* _What this task involves_: Copy the lines below word for word, starting at the line that contains "The image size is (504, 285)." and ending at the line that contains "(x=318, y=267)".

* _Data shown_:

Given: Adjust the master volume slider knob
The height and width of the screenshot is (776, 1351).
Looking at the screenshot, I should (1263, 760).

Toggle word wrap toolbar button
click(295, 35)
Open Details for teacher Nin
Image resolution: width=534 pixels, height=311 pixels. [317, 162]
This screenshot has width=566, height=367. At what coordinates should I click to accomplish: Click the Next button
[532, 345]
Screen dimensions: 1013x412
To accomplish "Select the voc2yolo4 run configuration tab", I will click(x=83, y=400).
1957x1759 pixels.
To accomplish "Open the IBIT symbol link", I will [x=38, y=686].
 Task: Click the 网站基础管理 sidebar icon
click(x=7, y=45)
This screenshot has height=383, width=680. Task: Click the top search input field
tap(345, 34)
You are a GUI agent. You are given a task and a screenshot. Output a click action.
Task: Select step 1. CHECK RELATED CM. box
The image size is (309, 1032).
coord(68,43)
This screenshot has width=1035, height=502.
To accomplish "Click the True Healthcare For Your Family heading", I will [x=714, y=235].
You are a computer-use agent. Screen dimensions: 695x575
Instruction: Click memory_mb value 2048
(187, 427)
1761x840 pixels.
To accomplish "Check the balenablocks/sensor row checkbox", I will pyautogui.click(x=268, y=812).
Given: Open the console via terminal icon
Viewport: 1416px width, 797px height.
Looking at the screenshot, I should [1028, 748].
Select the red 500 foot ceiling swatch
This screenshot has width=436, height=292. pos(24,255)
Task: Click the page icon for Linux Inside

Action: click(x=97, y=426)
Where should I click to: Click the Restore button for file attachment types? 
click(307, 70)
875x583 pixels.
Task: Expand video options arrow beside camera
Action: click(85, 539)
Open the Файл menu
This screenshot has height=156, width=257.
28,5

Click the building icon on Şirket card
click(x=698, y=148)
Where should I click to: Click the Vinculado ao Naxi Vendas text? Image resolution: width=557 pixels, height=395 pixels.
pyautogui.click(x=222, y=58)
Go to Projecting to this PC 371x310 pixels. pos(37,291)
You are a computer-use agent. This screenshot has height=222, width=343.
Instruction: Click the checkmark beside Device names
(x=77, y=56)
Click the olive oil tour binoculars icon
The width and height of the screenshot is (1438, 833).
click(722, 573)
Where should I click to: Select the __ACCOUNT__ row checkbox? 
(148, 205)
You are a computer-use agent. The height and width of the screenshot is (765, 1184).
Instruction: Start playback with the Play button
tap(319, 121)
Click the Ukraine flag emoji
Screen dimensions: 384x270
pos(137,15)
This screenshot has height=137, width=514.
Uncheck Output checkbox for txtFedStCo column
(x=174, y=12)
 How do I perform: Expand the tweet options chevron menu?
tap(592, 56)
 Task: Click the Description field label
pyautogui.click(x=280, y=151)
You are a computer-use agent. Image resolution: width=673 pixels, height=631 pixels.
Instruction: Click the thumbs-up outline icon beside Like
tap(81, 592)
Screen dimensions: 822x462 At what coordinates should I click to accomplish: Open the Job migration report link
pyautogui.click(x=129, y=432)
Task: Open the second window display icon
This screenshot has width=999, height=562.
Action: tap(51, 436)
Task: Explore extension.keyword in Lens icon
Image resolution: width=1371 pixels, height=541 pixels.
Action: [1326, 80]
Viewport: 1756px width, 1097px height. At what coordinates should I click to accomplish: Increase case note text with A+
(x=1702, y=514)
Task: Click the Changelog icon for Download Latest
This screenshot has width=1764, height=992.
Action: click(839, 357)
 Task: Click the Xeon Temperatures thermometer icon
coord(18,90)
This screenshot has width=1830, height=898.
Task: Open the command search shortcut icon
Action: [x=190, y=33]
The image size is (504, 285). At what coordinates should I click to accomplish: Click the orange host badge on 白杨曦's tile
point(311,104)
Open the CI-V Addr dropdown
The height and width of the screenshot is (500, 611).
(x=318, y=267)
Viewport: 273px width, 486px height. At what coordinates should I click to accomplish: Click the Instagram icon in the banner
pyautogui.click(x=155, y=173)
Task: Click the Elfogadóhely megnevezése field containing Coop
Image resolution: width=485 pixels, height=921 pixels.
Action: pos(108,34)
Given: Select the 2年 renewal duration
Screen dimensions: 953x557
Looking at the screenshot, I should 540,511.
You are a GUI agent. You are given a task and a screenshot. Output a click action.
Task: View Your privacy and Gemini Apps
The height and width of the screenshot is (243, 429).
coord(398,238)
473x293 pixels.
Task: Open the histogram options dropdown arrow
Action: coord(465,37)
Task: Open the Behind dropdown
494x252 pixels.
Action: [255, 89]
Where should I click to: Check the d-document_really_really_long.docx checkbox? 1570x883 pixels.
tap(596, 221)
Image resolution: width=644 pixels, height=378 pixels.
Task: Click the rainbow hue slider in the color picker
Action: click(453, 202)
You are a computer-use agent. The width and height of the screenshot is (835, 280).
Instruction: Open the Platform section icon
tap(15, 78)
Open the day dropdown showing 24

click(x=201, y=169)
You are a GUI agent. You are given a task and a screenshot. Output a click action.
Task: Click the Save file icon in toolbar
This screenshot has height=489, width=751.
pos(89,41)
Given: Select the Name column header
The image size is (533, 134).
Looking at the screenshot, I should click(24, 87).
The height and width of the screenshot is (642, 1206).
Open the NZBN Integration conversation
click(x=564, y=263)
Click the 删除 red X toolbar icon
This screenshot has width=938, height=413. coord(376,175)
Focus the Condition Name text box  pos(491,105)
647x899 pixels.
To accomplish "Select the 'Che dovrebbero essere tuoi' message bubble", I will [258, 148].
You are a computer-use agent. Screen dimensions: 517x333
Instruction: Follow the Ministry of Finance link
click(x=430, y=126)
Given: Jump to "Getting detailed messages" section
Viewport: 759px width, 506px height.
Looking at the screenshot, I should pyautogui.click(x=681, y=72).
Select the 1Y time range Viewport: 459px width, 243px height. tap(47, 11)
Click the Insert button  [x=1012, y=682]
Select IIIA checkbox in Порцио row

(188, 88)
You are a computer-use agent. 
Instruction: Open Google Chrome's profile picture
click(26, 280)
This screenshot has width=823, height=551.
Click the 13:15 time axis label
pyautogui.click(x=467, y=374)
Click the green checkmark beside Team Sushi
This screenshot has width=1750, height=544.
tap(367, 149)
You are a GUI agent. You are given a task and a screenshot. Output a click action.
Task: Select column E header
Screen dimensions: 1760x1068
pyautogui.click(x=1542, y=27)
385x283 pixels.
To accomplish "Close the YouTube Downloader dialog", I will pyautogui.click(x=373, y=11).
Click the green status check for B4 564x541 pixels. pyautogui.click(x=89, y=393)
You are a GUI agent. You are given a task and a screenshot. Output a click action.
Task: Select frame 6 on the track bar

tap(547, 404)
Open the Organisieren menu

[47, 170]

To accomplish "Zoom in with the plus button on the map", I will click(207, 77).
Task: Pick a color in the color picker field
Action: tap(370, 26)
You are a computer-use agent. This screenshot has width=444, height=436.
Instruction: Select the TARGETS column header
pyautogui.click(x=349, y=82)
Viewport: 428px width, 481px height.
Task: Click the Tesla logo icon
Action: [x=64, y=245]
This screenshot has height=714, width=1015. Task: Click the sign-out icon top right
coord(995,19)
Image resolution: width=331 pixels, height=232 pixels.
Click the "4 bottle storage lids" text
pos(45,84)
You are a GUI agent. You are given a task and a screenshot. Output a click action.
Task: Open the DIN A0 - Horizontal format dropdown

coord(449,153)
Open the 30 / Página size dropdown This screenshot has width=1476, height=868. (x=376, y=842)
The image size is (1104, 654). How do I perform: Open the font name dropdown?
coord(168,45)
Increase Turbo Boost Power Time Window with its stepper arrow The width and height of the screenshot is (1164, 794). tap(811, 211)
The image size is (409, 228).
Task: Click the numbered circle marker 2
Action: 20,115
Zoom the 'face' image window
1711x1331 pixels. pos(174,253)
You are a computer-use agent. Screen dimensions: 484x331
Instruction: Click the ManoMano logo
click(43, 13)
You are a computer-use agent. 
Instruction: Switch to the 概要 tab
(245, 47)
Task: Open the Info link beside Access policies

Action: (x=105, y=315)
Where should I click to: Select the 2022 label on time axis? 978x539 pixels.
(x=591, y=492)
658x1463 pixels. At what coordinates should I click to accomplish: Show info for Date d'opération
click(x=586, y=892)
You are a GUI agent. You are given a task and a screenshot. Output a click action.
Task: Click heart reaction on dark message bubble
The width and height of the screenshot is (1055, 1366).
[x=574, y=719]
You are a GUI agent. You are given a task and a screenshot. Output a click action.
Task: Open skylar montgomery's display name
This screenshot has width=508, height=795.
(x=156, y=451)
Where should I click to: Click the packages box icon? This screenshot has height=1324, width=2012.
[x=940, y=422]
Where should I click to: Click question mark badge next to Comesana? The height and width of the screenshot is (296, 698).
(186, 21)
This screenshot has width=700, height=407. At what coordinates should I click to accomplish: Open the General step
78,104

* _Expected answer_:
The image size is (504, 285). At what coordinates should I click to accomplish: Click the orange host badge on 白杨曦's tile
point(311,104)
Open the CI-V Addr dropdown
The height and width of the screenshot is (500, 611).
(x=318, y=267)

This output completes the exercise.